Sidekick is a Shell/Bash and Markdown project. Tests are Bash scripts under `tests/`, and the public site has dedicated contract checks so the docs stay aligned with supported sidekicks.

## Main Commands

```bash
# Strict non-live unit and integration suites
bash tests/run_unit.bash

# Skip-safe local sweep
bash tests/run_all.bash

# Live release gate for the local Codex sidekick path
bash tests/run_in_kay.bash SIDEKICK_LIVE_CODEX=1 bash tests/run_release.bash
```

## Test Pyramid

| Tier | Script | Purpose |
| --- | --- | --- |
| Strict unit and integration | `tests/run_unit.bash` | Runs static, hook, installer, manifest, generated-surface, docs, and runner-contract checks. |
| Skip-safe local sweep | `tests/run_all.bash` | Runs unit checks plus live wrappers in skip-safe mode when live env vars are absent. |
| Live Codex release gate | `tests/run_in_kay.bash SIDEKICK_LIVE_CODEX=1 bash tests/run_release.bash` | Exercises the release-authorizing live path for delegated Codex work. |

## Public Site Contract Tests

| Suite | Coverage |
| --- | --- |
| `tests/test_homepage_sidekicks.bash` | Homepage names Sidekick 0.7.0, Kay, Codex, activation commands, stop commands, host verification, and release evidence. |
| `tests/test_help_site_navigation.bash` | Help pages exist, share navigation, document Kay/Codex workflows, and include recovery content. |
| `tests/test_docs_contract.bash` | Public Markdown docs align with the current Sidekick contract. |
| `tests/test_og_image.bash` | Social preview source names Kay and Codex delegation and the host verification promise. |

## Generated Surface Checks

Generated host bundles are not hand-maintained.
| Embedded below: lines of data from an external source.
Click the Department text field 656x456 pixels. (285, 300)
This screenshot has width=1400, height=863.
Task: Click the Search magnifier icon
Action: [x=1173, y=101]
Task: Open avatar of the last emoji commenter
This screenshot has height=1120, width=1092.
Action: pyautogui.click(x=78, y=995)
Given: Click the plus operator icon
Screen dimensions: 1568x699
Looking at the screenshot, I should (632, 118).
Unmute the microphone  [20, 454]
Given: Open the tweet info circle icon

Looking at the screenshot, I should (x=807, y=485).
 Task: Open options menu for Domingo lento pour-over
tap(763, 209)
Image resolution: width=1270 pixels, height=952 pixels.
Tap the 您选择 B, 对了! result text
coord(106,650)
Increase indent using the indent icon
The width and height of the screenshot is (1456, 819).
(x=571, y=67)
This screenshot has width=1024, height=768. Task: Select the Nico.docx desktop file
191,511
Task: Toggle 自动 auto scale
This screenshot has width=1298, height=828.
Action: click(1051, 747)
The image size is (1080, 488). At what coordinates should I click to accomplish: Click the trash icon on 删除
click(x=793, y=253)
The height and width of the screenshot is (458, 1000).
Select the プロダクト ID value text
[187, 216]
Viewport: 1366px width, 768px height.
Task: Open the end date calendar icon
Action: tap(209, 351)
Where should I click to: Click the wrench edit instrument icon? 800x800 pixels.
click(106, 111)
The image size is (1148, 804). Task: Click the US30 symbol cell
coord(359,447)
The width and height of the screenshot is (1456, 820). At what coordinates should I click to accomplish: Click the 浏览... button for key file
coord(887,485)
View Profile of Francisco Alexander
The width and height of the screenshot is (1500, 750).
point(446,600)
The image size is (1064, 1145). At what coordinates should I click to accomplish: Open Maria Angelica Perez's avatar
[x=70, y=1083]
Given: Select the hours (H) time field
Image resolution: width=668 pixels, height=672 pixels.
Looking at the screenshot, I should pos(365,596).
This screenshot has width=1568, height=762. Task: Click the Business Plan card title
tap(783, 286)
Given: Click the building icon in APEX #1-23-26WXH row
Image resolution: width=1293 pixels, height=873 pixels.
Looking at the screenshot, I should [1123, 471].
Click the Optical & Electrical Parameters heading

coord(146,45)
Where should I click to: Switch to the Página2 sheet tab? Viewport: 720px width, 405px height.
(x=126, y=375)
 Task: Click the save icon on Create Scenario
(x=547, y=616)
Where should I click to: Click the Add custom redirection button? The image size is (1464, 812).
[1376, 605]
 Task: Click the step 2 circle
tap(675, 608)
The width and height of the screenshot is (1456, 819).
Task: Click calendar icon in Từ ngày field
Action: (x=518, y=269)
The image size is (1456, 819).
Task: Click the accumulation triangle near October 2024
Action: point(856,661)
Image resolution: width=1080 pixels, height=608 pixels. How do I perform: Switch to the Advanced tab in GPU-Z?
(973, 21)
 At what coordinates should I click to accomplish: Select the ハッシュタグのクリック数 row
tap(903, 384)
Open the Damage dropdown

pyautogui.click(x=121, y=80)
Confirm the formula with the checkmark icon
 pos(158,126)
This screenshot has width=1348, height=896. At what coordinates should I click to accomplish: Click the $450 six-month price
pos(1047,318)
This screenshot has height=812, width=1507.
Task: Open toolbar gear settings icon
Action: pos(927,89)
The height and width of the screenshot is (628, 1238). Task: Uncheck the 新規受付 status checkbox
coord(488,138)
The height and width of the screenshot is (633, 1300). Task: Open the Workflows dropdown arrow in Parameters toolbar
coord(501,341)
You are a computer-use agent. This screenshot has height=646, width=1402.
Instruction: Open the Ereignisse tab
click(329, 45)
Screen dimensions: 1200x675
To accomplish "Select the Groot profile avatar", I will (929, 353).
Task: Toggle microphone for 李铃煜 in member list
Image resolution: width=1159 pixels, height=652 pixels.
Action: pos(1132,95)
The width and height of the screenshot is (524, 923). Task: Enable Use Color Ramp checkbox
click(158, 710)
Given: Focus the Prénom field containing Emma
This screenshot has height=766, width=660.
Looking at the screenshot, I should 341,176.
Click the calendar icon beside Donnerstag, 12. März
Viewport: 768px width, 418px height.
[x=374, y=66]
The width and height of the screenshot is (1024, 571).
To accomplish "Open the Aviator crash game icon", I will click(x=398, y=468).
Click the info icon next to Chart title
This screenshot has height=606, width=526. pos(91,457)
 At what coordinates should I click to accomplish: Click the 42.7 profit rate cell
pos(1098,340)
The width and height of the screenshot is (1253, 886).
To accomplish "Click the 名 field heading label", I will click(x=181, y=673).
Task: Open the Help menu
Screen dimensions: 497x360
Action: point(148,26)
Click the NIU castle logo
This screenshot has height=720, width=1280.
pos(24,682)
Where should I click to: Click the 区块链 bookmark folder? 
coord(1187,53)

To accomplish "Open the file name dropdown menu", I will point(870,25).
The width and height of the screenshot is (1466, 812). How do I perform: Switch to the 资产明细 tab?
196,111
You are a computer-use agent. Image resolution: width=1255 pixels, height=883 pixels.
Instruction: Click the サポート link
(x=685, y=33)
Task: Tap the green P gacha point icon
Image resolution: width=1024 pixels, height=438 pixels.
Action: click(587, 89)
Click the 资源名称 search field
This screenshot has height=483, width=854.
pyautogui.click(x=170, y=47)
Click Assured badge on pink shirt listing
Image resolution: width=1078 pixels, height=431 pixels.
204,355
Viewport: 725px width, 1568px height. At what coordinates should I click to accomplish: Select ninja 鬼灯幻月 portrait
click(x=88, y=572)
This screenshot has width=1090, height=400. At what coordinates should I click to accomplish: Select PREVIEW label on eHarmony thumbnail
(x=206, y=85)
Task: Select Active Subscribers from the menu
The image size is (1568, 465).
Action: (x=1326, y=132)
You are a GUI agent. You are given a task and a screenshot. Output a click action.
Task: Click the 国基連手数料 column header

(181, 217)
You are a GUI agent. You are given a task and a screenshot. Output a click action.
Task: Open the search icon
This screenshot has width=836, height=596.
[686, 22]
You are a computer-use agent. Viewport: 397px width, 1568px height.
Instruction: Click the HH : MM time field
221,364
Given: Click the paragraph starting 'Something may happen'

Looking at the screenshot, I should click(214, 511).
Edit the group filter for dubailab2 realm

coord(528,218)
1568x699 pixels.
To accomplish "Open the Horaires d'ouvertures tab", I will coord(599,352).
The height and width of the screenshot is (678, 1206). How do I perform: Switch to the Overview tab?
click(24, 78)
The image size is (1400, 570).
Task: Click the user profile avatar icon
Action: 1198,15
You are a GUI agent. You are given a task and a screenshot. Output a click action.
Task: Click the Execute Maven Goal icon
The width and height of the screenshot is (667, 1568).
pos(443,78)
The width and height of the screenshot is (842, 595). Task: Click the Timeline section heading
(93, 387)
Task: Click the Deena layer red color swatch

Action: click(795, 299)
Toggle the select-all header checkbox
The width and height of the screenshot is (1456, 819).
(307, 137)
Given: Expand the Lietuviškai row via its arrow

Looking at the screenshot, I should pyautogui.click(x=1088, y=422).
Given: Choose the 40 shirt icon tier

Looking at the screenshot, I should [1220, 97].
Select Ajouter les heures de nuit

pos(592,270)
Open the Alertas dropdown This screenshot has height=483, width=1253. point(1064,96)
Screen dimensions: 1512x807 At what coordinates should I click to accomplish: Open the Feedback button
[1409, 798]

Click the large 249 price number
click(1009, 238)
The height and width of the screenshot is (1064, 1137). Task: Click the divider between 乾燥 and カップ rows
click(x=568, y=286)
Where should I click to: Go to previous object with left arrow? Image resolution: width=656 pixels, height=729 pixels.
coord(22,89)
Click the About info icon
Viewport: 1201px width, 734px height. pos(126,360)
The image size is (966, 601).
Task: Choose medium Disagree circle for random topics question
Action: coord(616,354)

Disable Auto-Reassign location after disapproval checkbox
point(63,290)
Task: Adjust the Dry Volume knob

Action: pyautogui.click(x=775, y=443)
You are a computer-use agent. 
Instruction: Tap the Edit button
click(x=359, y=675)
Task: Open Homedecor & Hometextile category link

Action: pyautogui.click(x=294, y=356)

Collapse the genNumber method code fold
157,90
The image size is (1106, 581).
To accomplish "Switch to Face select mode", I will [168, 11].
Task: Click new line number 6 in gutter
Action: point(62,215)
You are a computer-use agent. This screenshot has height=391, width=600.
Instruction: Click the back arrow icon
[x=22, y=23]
When a canonical skill changes, run:

```bash
bash scripts/sync-host-surfaces.sh
bash tests/test_agent_surface_render.bash
```

If install, hook, skill, generated surface, output-style, or registry files change, refresh manifest integrity values and run:

```bash
bash tests/test_plugin_integrity.bash
```

## Runtime-Specific Checks

Kay runtime checks cover:

- Kay activation and stop marker behavior.
- `kay exec` command routing.
- Provider selectors for OpenCode Go and Xiaomi routing.
- Project-local Kay lookup state.

Codex sidekick checks cover:

- Local OpenAI Codex CLI readiness.
- `codex exec` command routing.
- `gpt-5.4-mini` and extra-high reasoning configuration.
- Project-local Codex lookup state.

## Host Verification Coverage

Verification should catch at least:

- Missed requirements.
- Integration errors.
- Regressions.
- Wrong logic.
- Syntax errors.
- Wrong files.
- Unverified assumptions.
- Knowledge gaps.
- Misunderstood task scope.
- Incomplete trials.
- Provider API failures.
- External execution failures.

When a verification check fails, the host relaunches the active sidekick with focused guidance and reruns the relevant checks.